Songs are prophecies, yes, they tell the future my love. Yet if you have heard it, someone else has felt it and sang it years ago. What I am telling you isn’t new to you, you have heard it. What it does to you, I hope, makes the difference. I am told to let you grow roots in my past to find what I wish you never found. Whatever it is, you are meant to accept. Tell me you will. Tell me you will so we can find and hide in earth cracks when a sand storm rises.”

You didn’t understand the songs so you chose to cut his roots. You chose to hide from him the man with the sun spots on his forehead. You were just a child then, singing and making sand angels in the air on your way to school. When the man asked you if you wanted some of the okra soup he had in his house, you open your hands, palms faced up and fingers curled. You chose to hide from him that when you ran to your mother, all she did was cry and scrape the crusted blood off your thighs with her nails and cold water. When you were clean she told you to never talk about it again. She wrapped your hands in hers and said a prayer to bring fertility upon you some day. Later, you realized mothers’ prayers can remain unattended. So when the truth hit you both, more blood swamped your hope: you could not give him a child. Bloodstain after bloodstain on the carpet, on the bed sheets, on the seat of the car, your storm had dried up. Blood stain after blood stain you had long started to fade. Think about any song now. Like the one playing on the radio that day when after seven weeks, the blood gushed out on the car seat. It was sunny and the windows were down. There was not enough wind to blow the flies out of the car. So they gathered around the little puddles of life under your skirt. Sticky ponds of what you stopped naming after the fifth one. He smelled it. He smelled it and stopped the car. The silence made a buzzing noise. The buzzing noise just before the sand storm. The buzzing noise when birds start flying south; shopkeepers pack their displays in; fish smokers put out the fire and cover the fish. The storm was coming at you, you could hear it in the way he breathed. In… Out… In…. Out. He turned to look at the car seat and the pale blue skirt, dark blue at parts now. In a second he had both his hands around your neck. Dust filled your lungs and you choked on the mud in your mouth. He held tighter and all became blurry - like when the sun shines so bright, everything seems to tremble. He kept on holding and you could not hear what he said about trying again, not giving up. You tried to tell him about the man with sun spots, that it might not be your fault that you can’t give him children. He let go of your neck and told you again about trying, never giving up. When you got home, he threw you on the floor and tried again, not giving up. He kept on trying everyday since. He did not mind the pools of blood around the house, iron-scenting your lives.

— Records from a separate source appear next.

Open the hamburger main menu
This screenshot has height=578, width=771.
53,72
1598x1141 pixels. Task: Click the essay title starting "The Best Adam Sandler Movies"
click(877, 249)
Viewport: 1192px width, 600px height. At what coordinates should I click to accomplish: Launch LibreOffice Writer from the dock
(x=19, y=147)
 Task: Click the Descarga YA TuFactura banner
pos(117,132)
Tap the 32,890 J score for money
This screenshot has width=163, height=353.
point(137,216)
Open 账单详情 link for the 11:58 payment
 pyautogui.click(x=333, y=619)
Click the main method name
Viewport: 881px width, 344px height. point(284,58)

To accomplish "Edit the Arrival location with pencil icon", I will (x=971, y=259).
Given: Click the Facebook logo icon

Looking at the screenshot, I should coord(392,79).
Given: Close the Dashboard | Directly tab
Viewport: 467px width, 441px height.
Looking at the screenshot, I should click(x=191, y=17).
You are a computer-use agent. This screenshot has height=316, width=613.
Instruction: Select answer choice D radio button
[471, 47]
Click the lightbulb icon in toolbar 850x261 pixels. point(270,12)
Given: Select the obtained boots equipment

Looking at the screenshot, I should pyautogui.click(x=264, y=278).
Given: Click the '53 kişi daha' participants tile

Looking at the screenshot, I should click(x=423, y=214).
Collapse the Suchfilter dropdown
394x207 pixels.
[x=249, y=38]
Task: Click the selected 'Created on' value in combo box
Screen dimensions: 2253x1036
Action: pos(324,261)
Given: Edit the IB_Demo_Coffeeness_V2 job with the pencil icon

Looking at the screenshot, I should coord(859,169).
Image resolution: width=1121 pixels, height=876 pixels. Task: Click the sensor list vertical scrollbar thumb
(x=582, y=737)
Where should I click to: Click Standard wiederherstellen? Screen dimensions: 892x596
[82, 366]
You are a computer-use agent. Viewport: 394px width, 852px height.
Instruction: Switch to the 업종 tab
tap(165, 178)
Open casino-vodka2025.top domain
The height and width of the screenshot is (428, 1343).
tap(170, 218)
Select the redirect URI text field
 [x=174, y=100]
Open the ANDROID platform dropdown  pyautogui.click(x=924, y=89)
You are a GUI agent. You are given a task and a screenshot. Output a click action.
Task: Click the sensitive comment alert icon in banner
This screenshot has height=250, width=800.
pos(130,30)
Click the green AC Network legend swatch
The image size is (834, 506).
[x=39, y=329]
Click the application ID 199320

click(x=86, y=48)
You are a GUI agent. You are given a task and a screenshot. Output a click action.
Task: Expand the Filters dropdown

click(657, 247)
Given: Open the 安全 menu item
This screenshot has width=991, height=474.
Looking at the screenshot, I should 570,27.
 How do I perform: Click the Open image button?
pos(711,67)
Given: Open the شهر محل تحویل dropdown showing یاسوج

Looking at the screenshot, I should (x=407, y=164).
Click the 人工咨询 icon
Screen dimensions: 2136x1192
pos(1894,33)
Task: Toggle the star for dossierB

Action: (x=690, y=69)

Get up and walk to the kitchen now. It’s pointless trying to wonder once more if you should have noticed he often held your hand so tight your bones cracked when he was nervous. It’s pointless trying to figure out whether he really meant ‘playing’ when his hand fell too hard on your shoulder as laughed at a joke. Find the knife you have washed three times twice this evening. While you make your way to the room, let your heart beat at your chest and let the storm hear you come towards him. He sees that you shake so he slaps the knife out of your hand. He reaches for your neck, and you fit it in his hands comfortably. When he squeezes, you can feel the dust in your lungs again. Finally, the smell of rotten iron is replaced with that of dry earth. You let the mud fill your mouth and even open it to let more in. The roars are replaced by a soothing song. Something that your grandfather would sing while putting shea leaves on a sore wound.

Believe that pain is wiser and wise giving up to. It teaches patience so be ready to learn when it hurts. Believe that no one can push for its destiny. If it is said you shall perish today, you will. But if it is said you shall rise and jump on fertile plains, get up and run to it.”

Your feet are not touching the ground anymore. You can now open your arms and legs to make sand angels again, finally. Maybe where you are going, the little ponds of life still have names, and sun-spotted men don’t swallow them away. Maybe they will make sand angels with you too.